Chasing Tobago’s Waterfalls: A Sample of the Island’s Falls
Posted Jun 12, 2023
A trip to Tobago isn't complete without visiting some of the most majestic sights on the island. With approximately 26 rivers converging from the Main Ridge Rainforest, this gave birth to more than 14 known waterfalls across the island, and far more to be discovered. Chasing waterfalls was never easier with so many to choose from. Few of these are officially named, but most are referred to colloquially by their "village names." You can even give these waterfalls a name of your own! Although a plethora of them are easily accessible, all waterfalls expeditions are best done with a guide to prevent any incidents.
Looking for somewhere to start? You can add these waterfalls to your bucket list:
Craig Hall Waterfall, Moriah
First on the list is Craig Hall Waterfall, just off the Northside Road after the village of Mason Hall, and approaching Moriah. It is the most accessible waterfall with a short stair leading to the start of the trek upstream. An absolutely picturesque location; however, persons are not permitted to bathe in its pool by the Water & Sewage Authority. A tour guide is not required but necessary precautions should be exercised nonetheless.
Highland Waterfall, Moriah
Downstream of Craig Hall leads you to Highland Waterfall, the tallest single drop waterfall on the island of Tobago. Highland Waterfall is lesser visited due to its difficulty to locate. However, a tour guide will gladly take you there. The trek is recommended for beginner to intermediate hikers. The absolutely scenic waterfall is nestled under a canopy of trees, and its water descends into a deep pool that is ideal for a rejuvenating swim.

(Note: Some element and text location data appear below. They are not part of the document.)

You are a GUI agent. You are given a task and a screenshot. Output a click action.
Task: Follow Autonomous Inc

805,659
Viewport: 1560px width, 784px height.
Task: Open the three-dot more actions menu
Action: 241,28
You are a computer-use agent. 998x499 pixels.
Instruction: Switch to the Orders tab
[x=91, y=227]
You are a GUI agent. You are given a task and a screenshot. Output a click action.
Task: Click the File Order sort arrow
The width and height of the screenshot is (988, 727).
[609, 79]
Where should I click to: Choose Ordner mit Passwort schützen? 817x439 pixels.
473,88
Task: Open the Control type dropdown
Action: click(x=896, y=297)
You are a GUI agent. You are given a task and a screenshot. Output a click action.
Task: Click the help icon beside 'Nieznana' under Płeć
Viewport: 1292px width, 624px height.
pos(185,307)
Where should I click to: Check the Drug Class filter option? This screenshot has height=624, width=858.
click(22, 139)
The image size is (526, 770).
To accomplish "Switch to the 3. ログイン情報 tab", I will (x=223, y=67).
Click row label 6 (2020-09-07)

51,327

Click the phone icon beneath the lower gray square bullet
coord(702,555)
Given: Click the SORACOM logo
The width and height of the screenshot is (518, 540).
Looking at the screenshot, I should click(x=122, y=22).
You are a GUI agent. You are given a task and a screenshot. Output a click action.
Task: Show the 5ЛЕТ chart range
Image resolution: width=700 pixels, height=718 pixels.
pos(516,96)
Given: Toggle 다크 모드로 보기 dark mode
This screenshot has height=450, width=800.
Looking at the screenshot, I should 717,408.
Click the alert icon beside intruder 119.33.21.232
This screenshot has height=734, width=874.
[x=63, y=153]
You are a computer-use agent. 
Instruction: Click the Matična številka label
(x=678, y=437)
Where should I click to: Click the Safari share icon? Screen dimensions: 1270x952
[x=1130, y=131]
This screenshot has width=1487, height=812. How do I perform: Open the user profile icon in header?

Castara Waterfall, Castara
The Castara Waterfall is ideal for beginning hikers, and family fun as it is one of the most accessible waterfalls on the island. Just opposite the Castara Government Primary School in the picturesque fishing village of Castara, the trailhead starts at the field and heads upstream for less than half a kilometer. A tour guide is not necessary but exercise necessary precautions. The natural, deep pool makes a refreshing alternative to the sea and is typically secluded for peaceful, private bathing.
Green Hill Waterfall, Mount St. George
Best visited in the rainy season, Green Hill Waterfall resides at Easterfield Road, Mount St. George. There is a scenic park that surrounds all its levels, but due to its location bathing can be a bit difficult. A tour guide is not required but exercise necessary precautions to prevent injury or accidents.
Rainbow Waterfall, Goodwood
One of the most picturesque waterfalls in Tobago that preludes another. Rainbow Waterfall can be found in Goodwood, and is situated just outside of the Rainbow Nature Resort, where a user fee may apply for use of the property. Approximately 20 minutes’ walk under the trees, in and out of shallow pools of the Goldsborough River, one can follow the natural pathways upstream to lead to the falls. According to 2013 issue of In's & Outs of Trinidad & Tobago, its name comes from Mr. Hughford McKenna, in 1974, as an actual rainbow appears on the 100-metre-high falls between the months of November and March.
Twin Rivers Waterfall, Goodwood
Further upstream from Rainbow Waterfall is the Twin Rivers Waterfall, a definite must see once visiting Rainbow. Its name comes from the joining of two rivers you see along the scenic walk. If you are parked near the Goldsborough River, an easy hike upstream with minimal elevation for about 30 minutes will lead you to the falls. Its pool is roughly 12 feet deep, and serves as a serene, secluded site to unplug and rejuvenate. A tour guide is recommended nevertheless, and Rainbow Nature Resort offers guided tours to the falls on a daily basis.